» **Your instructions**:
Copy all entries exactly.
*** Task material
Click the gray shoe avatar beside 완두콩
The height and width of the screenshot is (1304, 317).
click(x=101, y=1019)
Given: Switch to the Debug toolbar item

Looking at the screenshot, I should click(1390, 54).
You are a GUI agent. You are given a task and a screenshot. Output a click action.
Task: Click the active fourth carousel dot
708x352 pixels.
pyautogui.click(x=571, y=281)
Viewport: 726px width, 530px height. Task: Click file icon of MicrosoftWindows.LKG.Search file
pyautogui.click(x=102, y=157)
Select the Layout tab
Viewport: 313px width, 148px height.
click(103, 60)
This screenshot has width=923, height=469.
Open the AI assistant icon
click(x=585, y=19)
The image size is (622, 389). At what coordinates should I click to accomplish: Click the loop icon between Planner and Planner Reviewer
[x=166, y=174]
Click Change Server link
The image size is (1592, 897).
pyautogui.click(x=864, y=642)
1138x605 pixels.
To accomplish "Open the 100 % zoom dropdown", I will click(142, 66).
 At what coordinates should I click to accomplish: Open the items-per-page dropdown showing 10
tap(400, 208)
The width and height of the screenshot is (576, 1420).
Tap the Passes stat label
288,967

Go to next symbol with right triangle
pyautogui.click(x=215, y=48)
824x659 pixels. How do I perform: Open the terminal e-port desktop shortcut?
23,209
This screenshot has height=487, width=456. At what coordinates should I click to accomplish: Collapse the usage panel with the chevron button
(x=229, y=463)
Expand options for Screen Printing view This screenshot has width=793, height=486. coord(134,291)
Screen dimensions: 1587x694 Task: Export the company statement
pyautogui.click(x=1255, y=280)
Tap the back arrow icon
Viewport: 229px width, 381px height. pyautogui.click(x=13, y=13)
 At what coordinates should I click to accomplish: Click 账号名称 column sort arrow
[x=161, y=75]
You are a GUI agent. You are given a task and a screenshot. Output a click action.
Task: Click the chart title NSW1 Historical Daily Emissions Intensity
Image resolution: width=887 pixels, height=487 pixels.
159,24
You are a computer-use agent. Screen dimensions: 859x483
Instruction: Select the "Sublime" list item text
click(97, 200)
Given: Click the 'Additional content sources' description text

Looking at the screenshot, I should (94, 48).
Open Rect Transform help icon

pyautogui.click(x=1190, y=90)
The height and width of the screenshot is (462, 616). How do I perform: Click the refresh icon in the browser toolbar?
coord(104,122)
******
» **Reply**:
Click the gray shoe avatar beside 완두콩
The height and width of the screenshot is (1304, 317).
click(x=101, y=1019)
Given: Switch to the Debug toolbar item

Looking at the screenshot, I should click(1390, 54).
You are a GUI agent. You are given a task and a screenshot. Output a click action.
Task: Click the active fourth carousel dot
708x352 pixels.
pyautogui.click(x=571, y=281)
Viewport: 726px width, 530px height. Task: Click file icon of MicrosoftWindows.LKG.Search file
pyautogui.click(x=102, y=157)
Select the Layout tab
Viewport: 313px width, 148px height.
click(103, 60)
This screenshot has width=923, height=469.
Open the AI assistant icon
click(x=585, y=19)
The image size is (622, 389). At what coordinates should I click to accomplish: Click the loop icon between Planner and Planner Reviewer
[x=166, y=174]
Click Change Server link
The image size is (1592, 897).
pyautogui.click(x=864, y=642)
1138x605 pixels.
To accomplish "Open the 100 % zoom dropdown", I will click(142, 66).
 At what coordinates should I click to accomplish: Open the items-per-page dropdown showing 10
tap(400, 208)
The width and height of the screenshot is (576, 1420).
Tap the Passes stat label
288,967

Go to next symbol with right triangle
pyautogui.click(x=215, y=48)
824x659 pixels. How do I perform: Open the terminal e-port desktop shortcut?
23,209
This screenshot has height=487, width=456. At what coordinates should I click to accomplish: Collapse the usage panel with the chevron button
(x=229, y=463)
Expand options for Screen Printing view This screenshot has width=793, height=486. coord(134,291)
Screen dimensions: 1587x694 Task: Export the company statement
pyautogui.click(x=1255, y=280)
Tap the back arrow icon
Viewport: 229px width, 381px height. pyautogui.click(x=13, y=13)
 At what coordinates should I click to accomplish: Click 账号名称 column sort arrow
[x=161, y=75]
You are a GUI agent. You are given a task and a screenshot. Output a click action.
Task: Click the chart title NSW1 Historical Daily Emissions Intensity
Image resolution: width=887 pixels, height=487 pixels.
159,24
You are a computer-use agent. Screen dimensions: 859x483
Instruction: Select the "Sublime" list item text
click(97, 200)
Given: Click the 'Additional content sources' description text

Looking at the screenshot, I should (94, 48).
Open Rect Transform help icon

pyautogui.click(x=1190, y=90)
The height and width of the screenshot is (462, 616). How do I perform: Click the refresh icon in the browser toolbar?
coord(104,122)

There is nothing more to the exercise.